What the task asks —
Determine how many lines in the records that follow hold the string "page". Only that number should be returned.

Exercise inputs —
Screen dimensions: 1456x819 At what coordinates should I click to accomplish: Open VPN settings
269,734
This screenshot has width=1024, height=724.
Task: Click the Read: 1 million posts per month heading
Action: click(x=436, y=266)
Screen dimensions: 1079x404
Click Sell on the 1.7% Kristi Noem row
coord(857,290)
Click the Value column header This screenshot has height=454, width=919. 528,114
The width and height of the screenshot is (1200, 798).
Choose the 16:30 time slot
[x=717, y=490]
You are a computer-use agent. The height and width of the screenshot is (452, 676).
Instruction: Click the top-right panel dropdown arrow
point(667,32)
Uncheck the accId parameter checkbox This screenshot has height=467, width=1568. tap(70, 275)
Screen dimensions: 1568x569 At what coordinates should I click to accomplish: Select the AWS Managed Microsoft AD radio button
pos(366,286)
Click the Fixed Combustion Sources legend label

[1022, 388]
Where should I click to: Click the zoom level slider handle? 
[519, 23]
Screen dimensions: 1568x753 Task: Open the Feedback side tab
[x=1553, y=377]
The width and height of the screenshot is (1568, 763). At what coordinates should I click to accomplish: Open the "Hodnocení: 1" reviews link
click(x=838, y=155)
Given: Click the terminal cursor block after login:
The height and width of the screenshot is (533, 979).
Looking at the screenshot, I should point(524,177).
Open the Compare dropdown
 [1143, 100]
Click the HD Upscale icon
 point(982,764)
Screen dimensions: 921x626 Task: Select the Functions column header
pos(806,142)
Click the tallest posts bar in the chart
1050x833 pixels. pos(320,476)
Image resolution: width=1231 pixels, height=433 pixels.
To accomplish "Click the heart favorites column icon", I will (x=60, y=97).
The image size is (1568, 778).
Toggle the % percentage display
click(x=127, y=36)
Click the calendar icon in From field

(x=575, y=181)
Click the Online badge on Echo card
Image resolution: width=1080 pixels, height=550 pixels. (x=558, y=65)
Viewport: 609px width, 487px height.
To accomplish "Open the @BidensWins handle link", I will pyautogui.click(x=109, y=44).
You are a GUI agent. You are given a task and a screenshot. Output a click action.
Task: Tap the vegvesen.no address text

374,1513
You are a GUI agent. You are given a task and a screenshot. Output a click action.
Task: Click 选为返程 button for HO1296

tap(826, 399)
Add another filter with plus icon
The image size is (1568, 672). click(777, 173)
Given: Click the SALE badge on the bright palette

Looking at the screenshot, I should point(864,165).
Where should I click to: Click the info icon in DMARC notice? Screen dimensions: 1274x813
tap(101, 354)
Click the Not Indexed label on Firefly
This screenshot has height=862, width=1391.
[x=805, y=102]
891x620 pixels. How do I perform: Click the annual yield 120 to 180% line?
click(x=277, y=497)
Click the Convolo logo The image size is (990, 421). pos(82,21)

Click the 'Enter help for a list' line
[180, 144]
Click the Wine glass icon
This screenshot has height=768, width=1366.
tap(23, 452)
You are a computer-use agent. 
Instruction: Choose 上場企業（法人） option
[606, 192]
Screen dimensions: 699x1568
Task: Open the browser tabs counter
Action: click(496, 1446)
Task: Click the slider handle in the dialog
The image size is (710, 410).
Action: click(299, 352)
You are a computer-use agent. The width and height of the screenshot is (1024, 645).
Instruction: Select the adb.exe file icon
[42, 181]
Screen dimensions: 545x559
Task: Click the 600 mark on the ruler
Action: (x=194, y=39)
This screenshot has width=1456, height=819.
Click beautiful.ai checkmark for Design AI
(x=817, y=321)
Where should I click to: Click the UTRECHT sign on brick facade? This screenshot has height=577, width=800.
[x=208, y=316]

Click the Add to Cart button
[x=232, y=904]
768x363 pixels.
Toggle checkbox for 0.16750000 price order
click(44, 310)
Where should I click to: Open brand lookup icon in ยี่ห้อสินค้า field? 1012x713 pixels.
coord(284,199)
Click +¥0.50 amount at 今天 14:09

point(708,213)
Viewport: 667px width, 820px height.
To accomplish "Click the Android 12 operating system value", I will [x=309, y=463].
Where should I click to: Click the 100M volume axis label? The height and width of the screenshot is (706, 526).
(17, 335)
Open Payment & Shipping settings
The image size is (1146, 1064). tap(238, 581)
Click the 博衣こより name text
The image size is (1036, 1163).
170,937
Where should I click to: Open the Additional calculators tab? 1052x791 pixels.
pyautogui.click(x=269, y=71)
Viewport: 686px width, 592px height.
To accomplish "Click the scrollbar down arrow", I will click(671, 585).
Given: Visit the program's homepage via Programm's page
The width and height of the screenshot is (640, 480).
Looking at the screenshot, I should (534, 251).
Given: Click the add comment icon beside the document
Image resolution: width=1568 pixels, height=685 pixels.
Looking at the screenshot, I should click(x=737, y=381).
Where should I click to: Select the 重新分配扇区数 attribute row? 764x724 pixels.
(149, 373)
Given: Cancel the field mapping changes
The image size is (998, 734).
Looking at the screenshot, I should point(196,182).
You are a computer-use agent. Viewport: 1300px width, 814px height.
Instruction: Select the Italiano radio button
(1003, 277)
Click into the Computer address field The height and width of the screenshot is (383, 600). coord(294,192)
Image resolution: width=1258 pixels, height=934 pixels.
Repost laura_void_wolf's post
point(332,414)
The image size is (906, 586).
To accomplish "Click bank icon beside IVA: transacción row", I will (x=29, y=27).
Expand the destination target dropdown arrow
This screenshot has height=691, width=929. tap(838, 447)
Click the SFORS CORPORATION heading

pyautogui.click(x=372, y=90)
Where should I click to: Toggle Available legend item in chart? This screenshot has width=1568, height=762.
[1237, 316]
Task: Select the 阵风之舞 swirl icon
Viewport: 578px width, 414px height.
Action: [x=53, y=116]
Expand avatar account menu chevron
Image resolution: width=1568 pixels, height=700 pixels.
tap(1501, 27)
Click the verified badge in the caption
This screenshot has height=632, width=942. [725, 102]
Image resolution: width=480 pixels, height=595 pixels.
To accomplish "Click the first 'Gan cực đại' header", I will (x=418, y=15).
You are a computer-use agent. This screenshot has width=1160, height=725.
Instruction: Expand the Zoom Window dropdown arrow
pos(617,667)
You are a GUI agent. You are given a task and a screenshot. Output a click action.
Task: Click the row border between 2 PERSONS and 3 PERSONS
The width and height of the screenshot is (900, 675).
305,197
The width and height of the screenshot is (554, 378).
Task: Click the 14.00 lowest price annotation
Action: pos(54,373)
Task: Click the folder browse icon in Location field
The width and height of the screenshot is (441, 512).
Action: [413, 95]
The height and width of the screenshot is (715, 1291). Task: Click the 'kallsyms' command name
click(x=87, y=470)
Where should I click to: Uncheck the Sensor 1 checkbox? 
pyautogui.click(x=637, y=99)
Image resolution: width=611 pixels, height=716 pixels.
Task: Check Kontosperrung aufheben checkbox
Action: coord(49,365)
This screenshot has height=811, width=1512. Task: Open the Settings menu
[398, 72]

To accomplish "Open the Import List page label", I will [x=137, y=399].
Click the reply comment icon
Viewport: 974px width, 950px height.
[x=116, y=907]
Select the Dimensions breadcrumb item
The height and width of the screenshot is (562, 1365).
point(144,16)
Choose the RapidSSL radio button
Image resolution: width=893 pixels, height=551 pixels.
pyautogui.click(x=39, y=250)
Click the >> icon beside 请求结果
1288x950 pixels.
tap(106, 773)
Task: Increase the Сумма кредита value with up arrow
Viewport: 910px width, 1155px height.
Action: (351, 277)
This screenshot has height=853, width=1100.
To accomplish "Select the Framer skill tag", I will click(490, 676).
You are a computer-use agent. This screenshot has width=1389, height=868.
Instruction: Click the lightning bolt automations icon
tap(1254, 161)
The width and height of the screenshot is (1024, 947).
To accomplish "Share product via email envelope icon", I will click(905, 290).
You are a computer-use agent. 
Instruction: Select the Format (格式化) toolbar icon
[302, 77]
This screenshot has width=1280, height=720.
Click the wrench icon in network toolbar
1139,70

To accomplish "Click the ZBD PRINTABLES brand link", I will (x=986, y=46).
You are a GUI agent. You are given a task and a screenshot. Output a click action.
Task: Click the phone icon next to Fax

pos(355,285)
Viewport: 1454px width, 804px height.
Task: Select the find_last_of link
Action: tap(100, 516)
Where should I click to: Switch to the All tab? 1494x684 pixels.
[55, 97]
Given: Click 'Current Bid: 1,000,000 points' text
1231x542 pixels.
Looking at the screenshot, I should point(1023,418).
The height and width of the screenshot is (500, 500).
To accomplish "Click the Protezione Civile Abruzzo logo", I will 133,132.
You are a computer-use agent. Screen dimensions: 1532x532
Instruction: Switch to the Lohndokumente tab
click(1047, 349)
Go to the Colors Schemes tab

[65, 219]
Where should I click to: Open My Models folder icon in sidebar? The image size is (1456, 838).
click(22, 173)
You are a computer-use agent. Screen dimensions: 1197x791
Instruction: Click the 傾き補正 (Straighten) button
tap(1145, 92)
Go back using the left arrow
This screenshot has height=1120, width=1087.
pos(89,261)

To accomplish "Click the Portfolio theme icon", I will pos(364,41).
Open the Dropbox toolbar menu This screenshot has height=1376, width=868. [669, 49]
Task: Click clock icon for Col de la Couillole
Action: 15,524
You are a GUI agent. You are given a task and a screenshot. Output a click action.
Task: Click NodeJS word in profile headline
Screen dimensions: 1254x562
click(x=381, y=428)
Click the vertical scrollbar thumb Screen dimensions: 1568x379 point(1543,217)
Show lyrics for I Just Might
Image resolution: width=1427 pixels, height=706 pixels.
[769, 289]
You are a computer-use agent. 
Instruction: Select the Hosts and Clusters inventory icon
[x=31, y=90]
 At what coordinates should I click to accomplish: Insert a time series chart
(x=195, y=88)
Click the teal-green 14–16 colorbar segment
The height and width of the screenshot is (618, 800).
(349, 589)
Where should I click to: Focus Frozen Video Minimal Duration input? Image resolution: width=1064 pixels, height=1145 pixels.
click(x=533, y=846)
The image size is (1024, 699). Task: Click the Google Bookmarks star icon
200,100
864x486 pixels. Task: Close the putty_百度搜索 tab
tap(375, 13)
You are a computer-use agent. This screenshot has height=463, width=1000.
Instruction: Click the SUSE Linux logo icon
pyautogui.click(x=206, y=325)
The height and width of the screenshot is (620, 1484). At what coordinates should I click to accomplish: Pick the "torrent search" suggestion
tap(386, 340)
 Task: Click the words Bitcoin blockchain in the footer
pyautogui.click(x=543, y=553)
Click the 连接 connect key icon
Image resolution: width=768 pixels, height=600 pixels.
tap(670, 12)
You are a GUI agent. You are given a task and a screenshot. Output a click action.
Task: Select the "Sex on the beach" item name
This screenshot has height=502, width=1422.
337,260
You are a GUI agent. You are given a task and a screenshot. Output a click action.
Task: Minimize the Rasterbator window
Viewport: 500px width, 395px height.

Task result —
2